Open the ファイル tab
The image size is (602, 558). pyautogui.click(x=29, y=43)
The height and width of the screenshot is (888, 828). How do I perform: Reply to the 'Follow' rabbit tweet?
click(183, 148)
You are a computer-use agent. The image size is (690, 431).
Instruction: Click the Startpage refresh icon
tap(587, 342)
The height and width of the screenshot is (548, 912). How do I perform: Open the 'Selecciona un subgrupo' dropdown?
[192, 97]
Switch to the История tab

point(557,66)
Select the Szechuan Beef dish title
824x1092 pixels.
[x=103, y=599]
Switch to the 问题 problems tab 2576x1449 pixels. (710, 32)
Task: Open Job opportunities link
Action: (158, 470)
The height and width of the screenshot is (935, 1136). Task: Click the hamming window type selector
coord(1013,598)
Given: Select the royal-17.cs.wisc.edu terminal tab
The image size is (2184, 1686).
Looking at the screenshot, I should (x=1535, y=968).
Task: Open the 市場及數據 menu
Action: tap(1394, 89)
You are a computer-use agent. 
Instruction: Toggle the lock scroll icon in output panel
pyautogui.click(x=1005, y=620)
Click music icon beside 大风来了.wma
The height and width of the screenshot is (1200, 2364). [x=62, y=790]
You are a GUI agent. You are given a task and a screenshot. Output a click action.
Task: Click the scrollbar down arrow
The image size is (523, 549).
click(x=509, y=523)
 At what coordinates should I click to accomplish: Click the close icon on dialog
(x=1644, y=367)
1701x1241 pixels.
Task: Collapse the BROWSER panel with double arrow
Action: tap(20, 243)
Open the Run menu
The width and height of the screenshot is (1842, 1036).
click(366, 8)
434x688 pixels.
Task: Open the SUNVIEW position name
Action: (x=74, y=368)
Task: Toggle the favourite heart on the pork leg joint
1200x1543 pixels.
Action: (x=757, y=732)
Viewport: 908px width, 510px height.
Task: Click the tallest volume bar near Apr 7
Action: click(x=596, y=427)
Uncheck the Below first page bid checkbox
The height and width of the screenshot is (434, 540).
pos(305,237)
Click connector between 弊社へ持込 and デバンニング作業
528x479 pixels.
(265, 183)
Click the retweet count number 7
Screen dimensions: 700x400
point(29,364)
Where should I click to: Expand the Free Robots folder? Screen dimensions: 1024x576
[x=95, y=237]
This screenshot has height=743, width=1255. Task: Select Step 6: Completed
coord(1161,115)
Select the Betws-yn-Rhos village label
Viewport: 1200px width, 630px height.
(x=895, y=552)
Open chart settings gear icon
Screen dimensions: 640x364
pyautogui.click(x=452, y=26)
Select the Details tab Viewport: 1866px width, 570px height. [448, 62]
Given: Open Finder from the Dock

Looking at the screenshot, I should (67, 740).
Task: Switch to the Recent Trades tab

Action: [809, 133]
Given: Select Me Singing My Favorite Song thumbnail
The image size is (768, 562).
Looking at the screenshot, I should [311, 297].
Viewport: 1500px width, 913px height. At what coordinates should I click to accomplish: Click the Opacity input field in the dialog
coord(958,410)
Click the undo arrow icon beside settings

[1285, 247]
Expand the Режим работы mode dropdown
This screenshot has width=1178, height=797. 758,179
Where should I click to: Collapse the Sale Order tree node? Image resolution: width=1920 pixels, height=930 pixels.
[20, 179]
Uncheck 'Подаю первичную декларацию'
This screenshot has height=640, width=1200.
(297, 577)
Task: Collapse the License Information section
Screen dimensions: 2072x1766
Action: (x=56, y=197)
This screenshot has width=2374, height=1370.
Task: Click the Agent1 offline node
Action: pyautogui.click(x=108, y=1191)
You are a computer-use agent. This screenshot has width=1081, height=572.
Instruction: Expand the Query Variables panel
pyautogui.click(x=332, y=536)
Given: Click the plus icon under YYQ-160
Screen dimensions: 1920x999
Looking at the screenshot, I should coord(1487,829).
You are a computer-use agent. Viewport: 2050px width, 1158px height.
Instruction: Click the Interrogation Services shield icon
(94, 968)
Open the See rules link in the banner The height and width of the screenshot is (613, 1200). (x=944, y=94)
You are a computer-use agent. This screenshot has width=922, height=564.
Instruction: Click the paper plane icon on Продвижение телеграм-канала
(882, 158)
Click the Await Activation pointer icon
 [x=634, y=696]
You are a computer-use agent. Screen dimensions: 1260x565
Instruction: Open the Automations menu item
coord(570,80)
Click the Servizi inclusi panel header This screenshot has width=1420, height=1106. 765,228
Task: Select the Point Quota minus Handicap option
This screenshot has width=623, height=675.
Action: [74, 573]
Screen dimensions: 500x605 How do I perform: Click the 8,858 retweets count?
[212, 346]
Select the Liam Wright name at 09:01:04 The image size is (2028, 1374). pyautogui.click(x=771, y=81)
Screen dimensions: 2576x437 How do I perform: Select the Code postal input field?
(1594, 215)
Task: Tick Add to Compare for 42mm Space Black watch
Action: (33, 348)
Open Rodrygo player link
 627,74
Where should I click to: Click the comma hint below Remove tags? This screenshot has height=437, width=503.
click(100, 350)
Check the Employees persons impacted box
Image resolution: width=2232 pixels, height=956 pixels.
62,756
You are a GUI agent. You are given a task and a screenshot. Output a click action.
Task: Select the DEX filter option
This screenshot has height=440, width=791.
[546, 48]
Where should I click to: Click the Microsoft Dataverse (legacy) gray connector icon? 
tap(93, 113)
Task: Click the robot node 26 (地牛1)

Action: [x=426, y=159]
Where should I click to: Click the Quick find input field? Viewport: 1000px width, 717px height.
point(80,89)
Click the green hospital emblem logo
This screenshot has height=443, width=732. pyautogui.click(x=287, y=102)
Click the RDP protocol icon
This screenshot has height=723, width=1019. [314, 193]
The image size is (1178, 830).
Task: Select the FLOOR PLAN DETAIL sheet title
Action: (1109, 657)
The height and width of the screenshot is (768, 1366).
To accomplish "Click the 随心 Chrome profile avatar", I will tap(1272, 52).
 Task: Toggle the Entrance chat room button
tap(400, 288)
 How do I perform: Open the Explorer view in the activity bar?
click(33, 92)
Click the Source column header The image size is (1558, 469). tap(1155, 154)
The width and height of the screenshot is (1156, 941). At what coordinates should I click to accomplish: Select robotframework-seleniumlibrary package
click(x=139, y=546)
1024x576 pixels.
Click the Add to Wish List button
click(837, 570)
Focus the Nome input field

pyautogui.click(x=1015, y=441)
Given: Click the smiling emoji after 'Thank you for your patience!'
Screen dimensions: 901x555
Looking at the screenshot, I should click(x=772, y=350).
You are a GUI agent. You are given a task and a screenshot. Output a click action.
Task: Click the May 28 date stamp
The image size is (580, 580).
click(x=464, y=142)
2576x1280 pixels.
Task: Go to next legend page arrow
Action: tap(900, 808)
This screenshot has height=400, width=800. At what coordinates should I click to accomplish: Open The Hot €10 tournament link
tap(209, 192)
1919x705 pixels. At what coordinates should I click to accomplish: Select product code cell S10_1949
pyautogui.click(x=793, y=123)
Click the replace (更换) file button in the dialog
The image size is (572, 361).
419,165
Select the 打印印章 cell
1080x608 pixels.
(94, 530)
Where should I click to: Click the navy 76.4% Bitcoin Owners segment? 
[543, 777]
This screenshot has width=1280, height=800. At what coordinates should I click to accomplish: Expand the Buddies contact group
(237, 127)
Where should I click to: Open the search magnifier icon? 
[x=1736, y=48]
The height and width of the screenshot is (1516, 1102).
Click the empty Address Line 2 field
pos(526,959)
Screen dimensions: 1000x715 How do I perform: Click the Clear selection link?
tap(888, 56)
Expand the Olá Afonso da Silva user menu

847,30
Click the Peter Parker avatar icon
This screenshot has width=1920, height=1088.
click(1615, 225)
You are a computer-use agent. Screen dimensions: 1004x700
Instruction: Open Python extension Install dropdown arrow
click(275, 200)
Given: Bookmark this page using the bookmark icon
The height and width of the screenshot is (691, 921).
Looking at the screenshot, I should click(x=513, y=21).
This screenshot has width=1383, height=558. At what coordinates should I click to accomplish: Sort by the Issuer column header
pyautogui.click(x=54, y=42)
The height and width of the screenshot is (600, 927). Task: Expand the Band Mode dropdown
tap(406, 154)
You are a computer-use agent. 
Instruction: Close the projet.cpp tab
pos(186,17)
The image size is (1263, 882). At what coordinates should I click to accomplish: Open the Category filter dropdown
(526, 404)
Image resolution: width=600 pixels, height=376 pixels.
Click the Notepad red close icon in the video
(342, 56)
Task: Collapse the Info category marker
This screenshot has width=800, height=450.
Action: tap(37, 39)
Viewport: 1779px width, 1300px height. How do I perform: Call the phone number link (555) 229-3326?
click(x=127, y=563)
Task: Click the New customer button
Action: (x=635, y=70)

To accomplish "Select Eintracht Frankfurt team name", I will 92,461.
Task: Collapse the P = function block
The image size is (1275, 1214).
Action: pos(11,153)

----------

Rewrite the data from the start through the line containing "point(29,364)", changing "computer-use agent" to "GUI agent" and leaving everything else as it is.

Open the ファイル tab
The image size is (602, 558). pyautogui.click(x=29, y=43)
The height and width of the screenshot is (888, 828). How do I perform: Reply to the 'Follow' rabbit tweet?
click(183, 148)
You are a GUI agent. The image size is (690, 431).
Instruction: Click the Startpage refresh icon
tap(587, 342)
The height and width of the screenshot is (548, 912). How do I perform: Open the 'Selecciona un subgrupo' dropdown?
[192, 97]
Switch to the История tab

point(557,66)
Select the Szechuan Beef dish title
824x1092 pixels.
[x=103, y=599]
Switch to the 问题 problems tab 2576x1449 pixels. (710, 32)
Task: Open Job opportunities link
Action: (158, 470)
The height and width of the screenshot is (935, 1136). Task: Click the hamming window type selector
coord(1013,598)
Given: Select the royal-17.cs.wisc.edu terminal tab
The image size is (2184, 1686).
Looking at the screenshot, I should (x=1535, y=968).
Task: Open the 市場及數據 menu
Action: tap(1394, 89)
You are a GUI agent. 
Instruction: Toggle the lock scroll icon in output panel
pyautogui.click(x=1005, y=620)
Click music icon beside 大风来了.wma
The height and width of the screenshot is (1200, 2364). [x=62, y=790]
You are a GUI agent. You are given a task and a screenshot. Output a click action.
Task: Click the scrollbar down arrow
The image size is (523, 549).
click(x=509, y=523)
 At what coordinates should I click to accomplish: Click the close icon on dialog
(x=1644, y=367)
1701x1241 pixels.
Task: Collapse the BROWSER panel with double arrow
Action: tap(20, 243)
Open the Run menu
The width and height of the screenshot is (1842, 1036).
click(366, 8)
434x688 pixels.
Task: Open the SUNVIEW position name
Action: (x=74, y=368)
Task: Toggle the favourite heart on the pork leg joint
1200x1543 pixels.
Action: (x=757, y=732)
Viewport: 908px width, 510px height.
Task: Click the tallest volume bar near Apr 7
Action: click(x=596, y=427)
Uncheck the Below first page bid checkbox
The height and width of the screenshot is (434, 540).
pos(305,237)
Click connector between 弊社へ持込 and デバンニング作業
528x479 pixels.
(265, 183)
Click the retweet count number 7
Screen dimensions: 700x400
point(29,364)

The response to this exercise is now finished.